Use the same brand of thyroid medication throughout your treatment. Thyroid disease often requires lifelong therapy and is best managed with consistent and precise treatment with the same brand of thyroid hormone. Your doctor may change your dose of thyroid hormone, but the brand of your thyroid hormone medication should always stay the same.

When you go to the pharmacy, do not change the brand of your thyroid medication without checking with your doctor. You should not change from one brand of thyroid medication to another, from your brand of thyroid medication to a generic product, or from one generic product to another without first checking with your doctor. Repeat blood tests and visits to your doctor may be required, and your dose may need to be readjusted if your thyroid medication is changed, or if you switch to a generic product.

Thyroid disease often requires lifelong therapy and is best managed with consistent and precise treatment. Do not change the brand of your thyroid medication without checking with your doctor. If the pharmacist suggests changing brands or recommends a generic product, you should also check with your doctor. Your insurance company or state aid program may not pay for the cost of a brand name drug or charge a higher co-payment if you want a specific brand name drug. Repeat blood tests and visits to your doctor may be required, and your dose may need to be readjusted if your thyroid medication is changed to a different brand, a generic product, or a different generic product.


1 Hennessey JV. Levothyroxine a New Drug? Since When? How Could That Be? Thyroid. 2003; 13,279-282.

2 Blakesley V, Awni W, Locke C, Ludden T, Granneman GR, Braverman LE. Are bioequivalence studies of levothyroxine sodium formulations in euthyroid volunteers reliable? Thyroid. 2004;14:191-200.



Generic Drugs: A generic drug is a copy that is the same as a brand-name drug in dosage, safety, strength, how it is taken, performance, and intended use (Source: FDA (cite the URL of the FDA web site). Note: a generic drug, bearing the chemical name of the drug, can only serve as a substitute for the brand(s) to which it was designated to be equivalent. In the case of thyroxine preparations, it requires an AB rating (see below). Until recently (as of 2002), Mylan Pharmaceuticals made the only approved generic levothyroxine, which could only be used as a substitute for Unithroid, a brand of levothyroxine made by Stevens. Recently, the FDA approved a previously NDA approved levothyroxine preparation made by ALARA (Levo-T) and to be distributed by Sandoz that can be substituted for Synthroid made by Abbott Pharmaceuticals as well as Levoxyl made by Jones Pharmaceuticals. It also ruled that the levothyroxine preparation made by Mylan Pharmaceuticals could be substituted for Synthroid and Levoxyl and that Unithroid could be substituted for Levoxyl.
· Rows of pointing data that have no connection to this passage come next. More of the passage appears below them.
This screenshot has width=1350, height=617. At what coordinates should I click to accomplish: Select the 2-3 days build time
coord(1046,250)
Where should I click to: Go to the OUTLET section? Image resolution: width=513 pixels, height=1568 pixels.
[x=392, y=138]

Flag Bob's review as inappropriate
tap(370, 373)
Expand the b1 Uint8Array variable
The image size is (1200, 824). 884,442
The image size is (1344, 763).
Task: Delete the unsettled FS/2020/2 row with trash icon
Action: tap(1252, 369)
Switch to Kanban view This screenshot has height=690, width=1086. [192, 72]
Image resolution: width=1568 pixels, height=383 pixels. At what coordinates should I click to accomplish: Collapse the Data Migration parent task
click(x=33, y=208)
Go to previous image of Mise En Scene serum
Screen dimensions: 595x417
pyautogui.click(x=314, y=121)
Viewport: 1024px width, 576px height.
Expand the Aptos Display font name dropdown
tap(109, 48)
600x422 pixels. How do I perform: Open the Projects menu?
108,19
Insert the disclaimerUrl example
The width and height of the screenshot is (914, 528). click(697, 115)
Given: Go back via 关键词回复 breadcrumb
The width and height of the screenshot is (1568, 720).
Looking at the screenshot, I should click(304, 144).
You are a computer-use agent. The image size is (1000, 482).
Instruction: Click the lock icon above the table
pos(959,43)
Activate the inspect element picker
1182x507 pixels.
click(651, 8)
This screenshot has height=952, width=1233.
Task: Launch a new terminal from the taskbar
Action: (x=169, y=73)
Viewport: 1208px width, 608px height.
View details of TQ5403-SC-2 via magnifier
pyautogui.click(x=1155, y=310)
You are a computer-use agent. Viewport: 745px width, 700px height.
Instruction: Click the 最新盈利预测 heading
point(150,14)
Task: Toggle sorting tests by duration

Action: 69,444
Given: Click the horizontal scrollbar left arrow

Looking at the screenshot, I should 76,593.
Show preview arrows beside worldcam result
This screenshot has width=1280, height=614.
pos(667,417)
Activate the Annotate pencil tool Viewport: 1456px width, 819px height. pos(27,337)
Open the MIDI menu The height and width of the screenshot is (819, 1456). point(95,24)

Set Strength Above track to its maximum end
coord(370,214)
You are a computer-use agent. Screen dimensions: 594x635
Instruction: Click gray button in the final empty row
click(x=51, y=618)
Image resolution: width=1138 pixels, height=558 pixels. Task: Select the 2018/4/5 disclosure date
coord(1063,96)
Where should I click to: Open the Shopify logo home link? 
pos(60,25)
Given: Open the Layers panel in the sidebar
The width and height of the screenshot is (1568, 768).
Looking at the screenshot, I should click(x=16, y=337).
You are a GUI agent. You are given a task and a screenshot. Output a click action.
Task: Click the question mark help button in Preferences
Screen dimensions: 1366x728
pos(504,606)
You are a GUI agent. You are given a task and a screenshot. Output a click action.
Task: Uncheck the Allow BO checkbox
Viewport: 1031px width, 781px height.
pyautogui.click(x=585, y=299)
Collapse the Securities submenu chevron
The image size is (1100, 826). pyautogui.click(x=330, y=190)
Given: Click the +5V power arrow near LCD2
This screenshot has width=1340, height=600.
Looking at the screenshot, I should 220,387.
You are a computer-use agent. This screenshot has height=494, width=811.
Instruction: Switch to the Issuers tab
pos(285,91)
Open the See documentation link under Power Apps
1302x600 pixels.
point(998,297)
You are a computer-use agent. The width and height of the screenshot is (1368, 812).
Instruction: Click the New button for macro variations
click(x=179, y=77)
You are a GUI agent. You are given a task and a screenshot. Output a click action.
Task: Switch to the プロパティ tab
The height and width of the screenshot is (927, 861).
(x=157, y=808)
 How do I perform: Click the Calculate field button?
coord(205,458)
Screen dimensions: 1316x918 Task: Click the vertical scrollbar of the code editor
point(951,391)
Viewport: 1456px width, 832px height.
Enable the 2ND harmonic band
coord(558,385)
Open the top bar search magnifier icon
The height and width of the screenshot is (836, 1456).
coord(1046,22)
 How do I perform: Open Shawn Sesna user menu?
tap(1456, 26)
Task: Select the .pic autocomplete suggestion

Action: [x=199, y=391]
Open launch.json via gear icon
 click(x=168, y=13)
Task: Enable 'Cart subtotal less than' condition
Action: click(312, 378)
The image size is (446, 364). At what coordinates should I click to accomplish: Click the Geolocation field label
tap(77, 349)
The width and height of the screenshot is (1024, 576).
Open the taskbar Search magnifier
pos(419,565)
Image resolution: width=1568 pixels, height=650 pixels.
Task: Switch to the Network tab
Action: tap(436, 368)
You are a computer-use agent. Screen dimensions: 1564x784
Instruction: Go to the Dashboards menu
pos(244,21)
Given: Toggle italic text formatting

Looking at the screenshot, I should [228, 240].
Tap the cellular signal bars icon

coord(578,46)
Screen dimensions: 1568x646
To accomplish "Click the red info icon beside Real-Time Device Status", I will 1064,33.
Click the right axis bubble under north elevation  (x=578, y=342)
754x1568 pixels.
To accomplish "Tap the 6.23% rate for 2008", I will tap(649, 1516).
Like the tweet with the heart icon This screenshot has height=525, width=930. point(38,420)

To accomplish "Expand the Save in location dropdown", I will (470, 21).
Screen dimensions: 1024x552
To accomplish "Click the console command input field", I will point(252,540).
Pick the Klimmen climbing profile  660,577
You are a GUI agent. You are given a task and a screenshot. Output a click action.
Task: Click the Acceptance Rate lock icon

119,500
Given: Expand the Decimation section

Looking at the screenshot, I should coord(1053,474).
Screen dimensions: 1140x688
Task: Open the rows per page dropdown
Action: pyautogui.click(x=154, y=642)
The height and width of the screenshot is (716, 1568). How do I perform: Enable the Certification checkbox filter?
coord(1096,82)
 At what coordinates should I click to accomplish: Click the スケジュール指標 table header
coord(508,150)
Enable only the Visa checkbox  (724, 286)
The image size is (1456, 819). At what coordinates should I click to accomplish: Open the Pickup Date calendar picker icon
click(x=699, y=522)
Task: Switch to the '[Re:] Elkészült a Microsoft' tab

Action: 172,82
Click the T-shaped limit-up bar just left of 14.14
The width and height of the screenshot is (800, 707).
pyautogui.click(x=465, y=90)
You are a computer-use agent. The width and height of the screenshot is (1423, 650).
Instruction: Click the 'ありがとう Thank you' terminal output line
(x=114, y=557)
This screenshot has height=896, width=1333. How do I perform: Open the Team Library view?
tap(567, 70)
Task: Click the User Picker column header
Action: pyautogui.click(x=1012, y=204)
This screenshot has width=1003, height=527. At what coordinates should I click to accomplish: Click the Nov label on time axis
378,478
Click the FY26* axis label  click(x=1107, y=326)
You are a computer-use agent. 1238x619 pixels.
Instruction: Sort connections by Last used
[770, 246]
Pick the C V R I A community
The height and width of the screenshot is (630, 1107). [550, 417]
Therapeutic Equivalents (TE): Drugs that are pharmaceutical equivalents (identical amounts of the same active drug ingredient, same dosage, same route of administration) and bioequivalent (see below). Drugs can be considered therapeutic equivalents even if they have different release mechanisms. Therapeutic equivalents can be substituted for one another with the expectation that there will be similar clinical effects and that follow-up testing would not be required.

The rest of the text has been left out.